_EXERCISE DESCRIPTION_. Please print the lines below word for word, beginning with the line containing "Identify the location of legend-text-load-scheme: Load" and continuing through the line containing "center [381, 1238].".

_SOURCE INFORMATION_.
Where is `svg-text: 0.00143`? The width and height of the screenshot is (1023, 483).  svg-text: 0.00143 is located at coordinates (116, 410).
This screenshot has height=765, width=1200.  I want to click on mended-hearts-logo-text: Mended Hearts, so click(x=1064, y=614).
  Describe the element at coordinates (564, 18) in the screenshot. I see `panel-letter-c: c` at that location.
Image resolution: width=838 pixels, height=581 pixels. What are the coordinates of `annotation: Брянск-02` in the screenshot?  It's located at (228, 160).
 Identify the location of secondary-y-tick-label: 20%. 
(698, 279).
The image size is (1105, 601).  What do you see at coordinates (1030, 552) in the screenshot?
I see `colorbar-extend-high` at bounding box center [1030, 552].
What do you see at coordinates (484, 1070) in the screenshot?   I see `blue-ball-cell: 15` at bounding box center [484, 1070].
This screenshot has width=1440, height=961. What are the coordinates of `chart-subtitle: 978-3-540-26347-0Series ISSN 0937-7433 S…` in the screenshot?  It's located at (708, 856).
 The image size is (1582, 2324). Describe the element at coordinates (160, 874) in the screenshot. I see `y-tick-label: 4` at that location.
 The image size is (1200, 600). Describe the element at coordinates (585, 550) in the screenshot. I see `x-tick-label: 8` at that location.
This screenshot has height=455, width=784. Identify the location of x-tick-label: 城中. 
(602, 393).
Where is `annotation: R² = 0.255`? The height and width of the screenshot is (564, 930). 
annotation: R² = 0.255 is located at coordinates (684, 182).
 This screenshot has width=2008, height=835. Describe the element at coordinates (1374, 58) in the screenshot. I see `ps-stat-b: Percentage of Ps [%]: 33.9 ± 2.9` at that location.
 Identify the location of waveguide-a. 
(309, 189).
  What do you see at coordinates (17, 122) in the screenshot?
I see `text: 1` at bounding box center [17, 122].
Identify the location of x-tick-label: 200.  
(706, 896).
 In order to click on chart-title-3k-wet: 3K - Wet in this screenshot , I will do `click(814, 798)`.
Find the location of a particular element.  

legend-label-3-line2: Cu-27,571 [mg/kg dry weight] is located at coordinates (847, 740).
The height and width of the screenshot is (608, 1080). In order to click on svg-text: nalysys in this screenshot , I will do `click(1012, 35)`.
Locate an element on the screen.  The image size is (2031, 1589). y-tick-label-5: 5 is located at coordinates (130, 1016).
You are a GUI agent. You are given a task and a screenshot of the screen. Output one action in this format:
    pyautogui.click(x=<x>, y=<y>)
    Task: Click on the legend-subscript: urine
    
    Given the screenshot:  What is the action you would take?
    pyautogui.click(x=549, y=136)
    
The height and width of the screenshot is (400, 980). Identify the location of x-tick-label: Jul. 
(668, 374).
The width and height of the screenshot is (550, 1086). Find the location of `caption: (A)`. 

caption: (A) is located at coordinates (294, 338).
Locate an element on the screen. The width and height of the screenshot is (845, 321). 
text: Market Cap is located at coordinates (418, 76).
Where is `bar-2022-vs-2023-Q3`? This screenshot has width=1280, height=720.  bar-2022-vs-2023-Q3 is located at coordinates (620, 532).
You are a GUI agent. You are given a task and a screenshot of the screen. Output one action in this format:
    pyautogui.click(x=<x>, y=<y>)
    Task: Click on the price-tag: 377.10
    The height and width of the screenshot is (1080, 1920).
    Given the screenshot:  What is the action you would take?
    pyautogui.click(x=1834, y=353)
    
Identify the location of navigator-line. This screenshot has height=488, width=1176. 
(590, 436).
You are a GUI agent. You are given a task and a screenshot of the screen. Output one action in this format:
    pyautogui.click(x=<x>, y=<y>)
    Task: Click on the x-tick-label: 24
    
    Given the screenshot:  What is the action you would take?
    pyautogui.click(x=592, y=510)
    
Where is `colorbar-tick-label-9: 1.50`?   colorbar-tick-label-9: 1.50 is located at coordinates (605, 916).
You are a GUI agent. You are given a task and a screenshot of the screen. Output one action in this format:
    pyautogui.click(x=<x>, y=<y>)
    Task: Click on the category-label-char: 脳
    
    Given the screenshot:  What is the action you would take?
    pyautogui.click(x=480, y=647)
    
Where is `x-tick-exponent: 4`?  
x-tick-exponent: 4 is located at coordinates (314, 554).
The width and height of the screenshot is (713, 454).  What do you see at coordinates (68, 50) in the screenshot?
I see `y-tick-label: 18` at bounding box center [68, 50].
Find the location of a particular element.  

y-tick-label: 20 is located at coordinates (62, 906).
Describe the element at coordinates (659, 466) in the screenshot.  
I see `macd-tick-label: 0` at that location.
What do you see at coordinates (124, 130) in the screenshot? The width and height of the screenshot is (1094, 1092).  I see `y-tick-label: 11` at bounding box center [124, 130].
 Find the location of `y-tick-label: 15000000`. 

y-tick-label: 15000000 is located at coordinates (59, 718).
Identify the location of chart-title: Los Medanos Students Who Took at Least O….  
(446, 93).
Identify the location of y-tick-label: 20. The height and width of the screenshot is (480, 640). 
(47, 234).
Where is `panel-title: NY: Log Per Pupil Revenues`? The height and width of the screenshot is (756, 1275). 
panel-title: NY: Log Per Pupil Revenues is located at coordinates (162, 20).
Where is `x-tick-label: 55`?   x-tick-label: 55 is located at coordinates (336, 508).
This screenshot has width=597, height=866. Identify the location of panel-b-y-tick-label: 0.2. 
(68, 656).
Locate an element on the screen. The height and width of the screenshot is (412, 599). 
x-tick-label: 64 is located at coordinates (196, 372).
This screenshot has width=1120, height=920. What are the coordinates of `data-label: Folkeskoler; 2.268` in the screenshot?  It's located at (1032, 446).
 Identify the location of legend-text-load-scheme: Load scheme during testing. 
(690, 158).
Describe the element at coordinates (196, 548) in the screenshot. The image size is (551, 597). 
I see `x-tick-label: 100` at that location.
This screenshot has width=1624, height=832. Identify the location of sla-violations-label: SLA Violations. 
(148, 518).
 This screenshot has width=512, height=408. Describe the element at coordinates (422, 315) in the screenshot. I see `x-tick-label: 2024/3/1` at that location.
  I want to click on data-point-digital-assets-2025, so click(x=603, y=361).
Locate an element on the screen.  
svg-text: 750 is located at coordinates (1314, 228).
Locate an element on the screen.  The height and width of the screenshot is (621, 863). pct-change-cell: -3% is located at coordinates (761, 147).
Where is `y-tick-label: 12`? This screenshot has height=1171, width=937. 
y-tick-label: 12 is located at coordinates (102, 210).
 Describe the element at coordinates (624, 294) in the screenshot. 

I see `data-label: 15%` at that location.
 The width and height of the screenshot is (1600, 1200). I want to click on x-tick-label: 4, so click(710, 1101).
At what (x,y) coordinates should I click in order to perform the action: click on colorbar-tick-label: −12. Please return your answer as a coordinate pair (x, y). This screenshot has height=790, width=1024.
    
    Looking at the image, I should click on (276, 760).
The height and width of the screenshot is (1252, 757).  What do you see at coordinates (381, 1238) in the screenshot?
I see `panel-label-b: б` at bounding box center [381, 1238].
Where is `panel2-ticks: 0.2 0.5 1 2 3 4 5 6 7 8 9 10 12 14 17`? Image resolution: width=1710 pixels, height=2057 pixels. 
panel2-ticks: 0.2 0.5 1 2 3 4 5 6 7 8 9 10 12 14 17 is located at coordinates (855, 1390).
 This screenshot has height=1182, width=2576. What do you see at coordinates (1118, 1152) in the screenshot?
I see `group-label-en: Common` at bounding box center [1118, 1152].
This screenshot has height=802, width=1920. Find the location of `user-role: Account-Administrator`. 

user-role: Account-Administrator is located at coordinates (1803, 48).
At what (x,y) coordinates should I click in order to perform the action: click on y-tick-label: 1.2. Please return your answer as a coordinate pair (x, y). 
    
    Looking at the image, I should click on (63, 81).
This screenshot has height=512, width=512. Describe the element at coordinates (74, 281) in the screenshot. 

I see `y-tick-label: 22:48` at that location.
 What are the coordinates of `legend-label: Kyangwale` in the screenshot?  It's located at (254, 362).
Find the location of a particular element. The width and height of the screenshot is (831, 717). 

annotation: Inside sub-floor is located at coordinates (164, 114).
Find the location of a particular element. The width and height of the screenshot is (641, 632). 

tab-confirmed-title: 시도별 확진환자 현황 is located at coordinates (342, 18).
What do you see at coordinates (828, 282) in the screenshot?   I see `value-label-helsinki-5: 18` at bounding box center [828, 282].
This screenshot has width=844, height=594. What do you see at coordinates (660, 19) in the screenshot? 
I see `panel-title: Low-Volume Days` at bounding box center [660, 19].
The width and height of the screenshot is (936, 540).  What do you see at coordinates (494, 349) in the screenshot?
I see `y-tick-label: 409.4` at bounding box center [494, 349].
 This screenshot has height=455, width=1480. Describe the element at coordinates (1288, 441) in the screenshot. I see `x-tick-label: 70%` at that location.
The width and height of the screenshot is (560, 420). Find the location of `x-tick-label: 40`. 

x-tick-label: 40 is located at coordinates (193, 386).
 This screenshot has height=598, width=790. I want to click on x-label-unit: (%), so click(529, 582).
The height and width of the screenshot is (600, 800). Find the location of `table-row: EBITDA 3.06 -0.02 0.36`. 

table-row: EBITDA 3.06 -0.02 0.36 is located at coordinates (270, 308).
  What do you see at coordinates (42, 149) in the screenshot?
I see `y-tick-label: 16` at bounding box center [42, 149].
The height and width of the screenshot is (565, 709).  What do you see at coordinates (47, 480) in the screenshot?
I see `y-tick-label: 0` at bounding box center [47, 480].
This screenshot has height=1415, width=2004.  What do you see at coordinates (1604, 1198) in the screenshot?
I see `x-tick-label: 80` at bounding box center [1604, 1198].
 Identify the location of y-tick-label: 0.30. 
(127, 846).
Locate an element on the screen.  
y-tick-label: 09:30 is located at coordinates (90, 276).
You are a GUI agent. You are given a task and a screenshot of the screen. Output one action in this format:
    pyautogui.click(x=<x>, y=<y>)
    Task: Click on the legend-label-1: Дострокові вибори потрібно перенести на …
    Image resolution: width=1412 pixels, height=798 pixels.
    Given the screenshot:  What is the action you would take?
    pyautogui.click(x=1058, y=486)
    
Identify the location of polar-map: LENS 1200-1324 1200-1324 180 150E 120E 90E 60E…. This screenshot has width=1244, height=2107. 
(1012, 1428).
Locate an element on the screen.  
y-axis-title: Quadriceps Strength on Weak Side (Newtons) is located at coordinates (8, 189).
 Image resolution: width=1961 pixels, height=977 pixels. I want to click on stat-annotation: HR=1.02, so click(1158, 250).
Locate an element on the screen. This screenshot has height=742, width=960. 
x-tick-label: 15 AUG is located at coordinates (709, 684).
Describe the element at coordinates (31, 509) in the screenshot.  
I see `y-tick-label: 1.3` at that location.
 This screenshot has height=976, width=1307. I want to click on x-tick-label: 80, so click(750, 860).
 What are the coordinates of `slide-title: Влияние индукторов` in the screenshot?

_ANSWER SPACE_.
 Identify the location of legend-text-load-scheme: Load scheme during testing. 
(690, 158).
Describe the element at coordinates (196, 548) in the screenshot. The image size is (551, 597). 
I see `x-tick-label: 100` at that location.
This screenshot has width=1624, height=832. Identify the location of sla-violations-label: SLA Violations. 
(148, 518).
 This screenshot has width=512, height=408. Describe the element at coordinates (422, 315) in the screenshot. I see `x-tick-label: 2024/3/1` at that location.
  I want to click on data-point-digital-assets-2025, so click(x=603, y=361).
Locate an element on the screen.  
svg-text: 750 is located at coordinates (1314, 228).
Locate an element on the screen.  The height and width of the screenshot is (621, 863). pct-change-cell: -3% is located at coordinates (761, 147).
Where is `y-tick-label: 12`? This screenshot has height=1171, width=937. 
y-tick-label: 12 is located at coordinates (102, 210).
 Describe the element at coordinates (624, 294) in the screenshot. 

I see `data-label: 15%` at that location.
 The width and height of the screenshot is (1600, 1200). I want to click on x-tick-label: 4, so click(710, 1101).
At what (x,y) coordinates should I click in order to perform the action: click on colorbar-tick-label: −12. Please return your answer as a coordinate pair (x, y). This screenshot has height=790, width=1024.
    
    Looking at the image, I should click on (276, 760).
The height and width of the screenshot is (1252, 757).  What do you see at coordinates (381, 1238) in the screenshot?
I see `panel-label-b: б` at bounding box center [381, 1238].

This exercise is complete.